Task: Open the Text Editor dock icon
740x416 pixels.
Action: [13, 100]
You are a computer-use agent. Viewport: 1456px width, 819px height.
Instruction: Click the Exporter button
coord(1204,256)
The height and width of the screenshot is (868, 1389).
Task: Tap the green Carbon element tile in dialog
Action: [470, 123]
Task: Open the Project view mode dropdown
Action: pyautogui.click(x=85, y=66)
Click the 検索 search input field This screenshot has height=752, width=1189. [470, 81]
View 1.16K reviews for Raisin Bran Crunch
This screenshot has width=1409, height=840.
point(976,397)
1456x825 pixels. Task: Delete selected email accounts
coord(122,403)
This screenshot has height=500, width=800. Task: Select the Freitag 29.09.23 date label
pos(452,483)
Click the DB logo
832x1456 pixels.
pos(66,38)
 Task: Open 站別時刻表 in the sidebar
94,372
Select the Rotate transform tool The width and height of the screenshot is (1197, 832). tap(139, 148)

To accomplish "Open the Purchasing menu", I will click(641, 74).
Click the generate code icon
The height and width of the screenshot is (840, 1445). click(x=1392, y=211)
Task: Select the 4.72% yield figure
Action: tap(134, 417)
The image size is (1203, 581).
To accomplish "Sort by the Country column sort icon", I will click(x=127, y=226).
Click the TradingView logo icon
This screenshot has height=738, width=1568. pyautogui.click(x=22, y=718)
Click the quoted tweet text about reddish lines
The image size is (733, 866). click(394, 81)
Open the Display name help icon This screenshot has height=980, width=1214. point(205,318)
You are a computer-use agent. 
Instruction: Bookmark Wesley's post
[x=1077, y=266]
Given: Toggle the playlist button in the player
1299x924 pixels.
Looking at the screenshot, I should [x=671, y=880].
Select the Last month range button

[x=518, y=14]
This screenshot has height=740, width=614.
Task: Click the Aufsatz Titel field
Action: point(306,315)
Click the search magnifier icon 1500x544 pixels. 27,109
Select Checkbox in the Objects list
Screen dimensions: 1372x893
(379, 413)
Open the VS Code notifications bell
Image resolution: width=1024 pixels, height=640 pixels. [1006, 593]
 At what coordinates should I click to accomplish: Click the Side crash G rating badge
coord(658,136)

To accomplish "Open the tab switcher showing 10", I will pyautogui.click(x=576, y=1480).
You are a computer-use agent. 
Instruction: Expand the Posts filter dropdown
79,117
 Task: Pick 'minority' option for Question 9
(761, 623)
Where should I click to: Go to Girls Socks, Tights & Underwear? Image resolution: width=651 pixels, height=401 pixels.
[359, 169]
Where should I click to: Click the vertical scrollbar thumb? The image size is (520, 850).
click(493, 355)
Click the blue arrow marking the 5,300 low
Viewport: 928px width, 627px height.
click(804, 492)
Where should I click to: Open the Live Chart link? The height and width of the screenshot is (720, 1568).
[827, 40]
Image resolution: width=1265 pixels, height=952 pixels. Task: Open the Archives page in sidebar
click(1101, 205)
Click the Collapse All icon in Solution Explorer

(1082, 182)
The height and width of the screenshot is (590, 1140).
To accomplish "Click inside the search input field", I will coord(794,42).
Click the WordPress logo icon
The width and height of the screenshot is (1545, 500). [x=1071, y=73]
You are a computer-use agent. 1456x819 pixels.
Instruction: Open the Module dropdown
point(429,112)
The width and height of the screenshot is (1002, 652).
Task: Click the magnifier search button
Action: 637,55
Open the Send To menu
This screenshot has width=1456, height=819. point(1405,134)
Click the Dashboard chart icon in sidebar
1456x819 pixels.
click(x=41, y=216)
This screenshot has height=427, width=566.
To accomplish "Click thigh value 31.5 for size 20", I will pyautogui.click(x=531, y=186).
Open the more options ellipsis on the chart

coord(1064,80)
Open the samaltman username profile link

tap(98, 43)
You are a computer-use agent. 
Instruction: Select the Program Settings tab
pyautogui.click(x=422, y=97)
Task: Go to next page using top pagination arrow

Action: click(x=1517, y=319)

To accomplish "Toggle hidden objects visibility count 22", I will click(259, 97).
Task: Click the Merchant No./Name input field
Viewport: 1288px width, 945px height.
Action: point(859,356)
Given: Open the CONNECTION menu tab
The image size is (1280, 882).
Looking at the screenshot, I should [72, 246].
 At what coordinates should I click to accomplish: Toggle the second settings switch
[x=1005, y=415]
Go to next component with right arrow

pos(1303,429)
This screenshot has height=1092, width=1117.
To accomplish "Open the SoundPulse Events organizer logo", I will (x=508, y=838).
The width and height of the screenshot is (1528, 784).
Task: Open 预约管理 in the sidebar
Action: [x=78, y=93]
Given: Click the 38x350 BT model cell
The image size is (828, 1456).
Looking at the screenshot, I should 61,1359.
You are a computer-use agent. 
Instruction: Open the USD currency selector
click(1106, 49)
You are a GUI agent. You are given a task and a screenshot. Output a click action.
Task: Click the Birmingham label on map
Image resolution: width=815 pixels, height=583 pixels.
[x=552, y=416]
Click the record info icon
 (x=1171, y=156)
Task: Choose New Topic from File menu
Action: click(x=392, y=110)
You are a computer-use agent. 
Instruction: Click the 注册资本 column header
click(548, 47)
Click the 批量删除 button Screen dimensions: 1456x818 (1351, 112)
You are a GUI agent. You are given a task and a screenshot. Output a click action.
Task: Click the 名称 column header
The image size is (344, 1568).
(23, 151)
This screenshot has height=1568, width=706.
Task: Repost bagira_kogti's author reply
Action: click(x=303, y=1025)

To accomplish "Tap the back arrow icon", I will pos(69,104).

### Description of the task
Please rewrite all the items above, substituting "desktop agent" for every occurrence of "computer-use agent" and leaving everything else unchanged.

### Exercise output
Task: Open the Text Editor dock icon
740x416 pixels.
Action: [13, 100]
You are a desktop agent. Viewport: 1456px width, 819px height.
Instruction: Click the Exporter button
coord(1204,256)
The height and width of the screenshot is (868, 1389).
Task: Tap the green Carbon element tile in dialog
Action: [470, 123]
Task: Open the Project view mode dropdown
Action: pyautogui.click(x=85, y=66)
Click the 検索 search input field This screenshot has height=752, width=1189. [470, 81]
View 1.16K reviews for Raisin Bran Crunch
This screenshot has width=1409, height=840.
point(976,397)
1456x825 pixels. Task: Delete selected email accounts
coord(122,403)
This screenshot has height=500, width=800. Task: Select the Freitag 29.09.23 date label
pos(452,483)
Click the DB logo
832x1456 pixels.
pos(66,38)
 Task: Open 站別時刻表 in the sidebar
94,372
Select the Rotate transform tool The width and height of the screenshot is (1197, 832). tap(139, 148)

To accomplish "Open the Purchasing menu", I will click(641, 74).
Click the generate code icon
The height and width of the screenshot is (840, 1445). click(x=1392, y=211)
Task: Select the 4.72% yield figure
Action: tap(134, 417)
The image size is (1203, 581).
To accomplish "Sort by the Country column sort icon", I will click(x=127, y=226).
Click the TradingView logo icon
This screenshot has height=738, width=1568. pyautogui.click(x=22, y=718)
Click the quoted tweet text about reddish lines
The image size is (733, 866). click(394, 81)
Open the Display name help icon This screenshot has height=980, width=1214. point(205,318)
You are a desktop agent. 
Instruction: Bookmark Wesley's post
[x=1077, y=266]
Given: Toggle the playlist button in the player
1299x924 pixels.
Looking at the screenshot, I should [x=671, y=880].
Select the Last month range button

[x=518, y=14]
This screenshot has height=740, width=614.
Task: Click the Aufsatz Titel field
Action: point(306,315)
Click the search magnifier icon 1500x544 pixels. 27,109
Select Checkbox in the Objects list
Screen dimensions: 1372x893
(379, 413)
Open the VS Code notifications bell
Image resolution: width=1024 pixels, height=640 pixels. [1006, 593]
 At what coordinates should I click to accomplish: Click the Side crash G rating badge
coord(658,136)

To accomplish "Open the tab switcher showing 10", I will pyautogui.click(x=576, y=1480).
You are a desktop agent. 
Instruction: Expand the Posts filter dropdown
79,117
 Task: Pick 'minority' option for Question 9
(761, 623)
Where should I click to: Go to Girls Socks, Tights & Underwear? Image resolution: width=651 pixels, height=401 pixels.
[359, 169]
Where should I click to: Click the vertical scrollbar thumb? The image size is (520, 850).
click(493, 355)
Click the blue arrow marking the 5,300 low
Viewport: 928px width, 627px height.
click(804, 492)
Where should I click to: Open the Live Chart link? The height and width of the screenshot is (720, 1568).
[827, 40]
Image resolution: width=1265 pixels, height=952 pixels. Task: Open the Archives page in sidebar
click(1101, 205)
Click the Collapse All icon in Solution Explorer

(1082, 182)
The height and width of the screenshot is (590, 1140).
To accomplish "Click inside the search input field", I will coord(794,42).
Click the WordPress logo icon
The width and height of the screenshot is (1545, 500). [x=1071, y=73]
You are a desktop agent. 1456x819 pixels.
Instruction: Open the Module dropdown
point(429,112)
The width and height of the screenshot is (1002, 652).
Task: Click the magnifier search button
Action: 637,55
Open the Send To menu
This screenshot has width=1456, height=819. point(1405,134)
Click the Dashboard chart icon in sidebar
1456x819 pixels.
click(x=41, y=216)
This screenshot has height=427, width=566.
To accomplish "Click thigh value 31.5 for size 20", I will pyautogui.click(x=531, y=186).
Open the more options ellipsis on the chart

coord(1064,80)
Open the samaltman username profile link

tap(98, 43)
You are a desktop agent. 
Instruction: Select the Program Settings tab
pyautogui.click(x=422, y=97)
Task: Go to next page using top pagination arrow

Action: click(x=1517, y=319)

To accomplish "Toggle hidden objects visibility count 22", I will click(259, 97).
Task: Click the Merchant No./Name input field
Viewport: 1288px width, 945px height.
Action: point(859,356)
Given: Open the CONNECTION menu tab
The image size is (1280, 882).
Looking at the screenshot, I should [72, 246].
 At what coordinates should I click to accomplish: Toggle the second settings switch
[x=1005, y=415]
Go to next component with right arrow

pos(1303,429)
This screenshot has height=1092, width=1117.
To accomplish "Open the SoundPulse Events organizer logo", I will (x=508, y=838).
The width and height of the screenshot is (1528, 784).
Task: Open 预约管理 in the sidebar
Action: [x=78, y=93]
Given: Click the 38x350 BT model cell
The image size is (828, 1456).
Looking at the screenshot, I should 61,1359.
You are a desktop agent. 
Instruction: Open the USD currency selector
click(1106, 49)
You are a GUI agent. You are given a task and a screenshot. Output a click action.
Task: Click the Birmingham label on map
Image resolution: width=815 pixels, height=583 pixels.
[x=552, y=416]
Click the record info icon
 (x=1171, y=156)
Task: Choose New Topic from File menu
Action: click(x=392, y=110)
You are a desktop agent. 
Instruction: Click the 注册资本 column header
click(548, 47)
Click the 批量删除 button Screen dimensions: 1456x818 (1351, 112)
You are a GUI agent. You are given a task and a screenshot. Output a click action.
Task: Click the 名称 column header
The image size is (344, 1568).
(23, 151)
This screenshot has height=1568, width=706.
Task: Repost bagira_kogti's author reply
Action: click(x=303, y=1025)

To accomplish "Tap the back arrow icon", I will pos(69,104).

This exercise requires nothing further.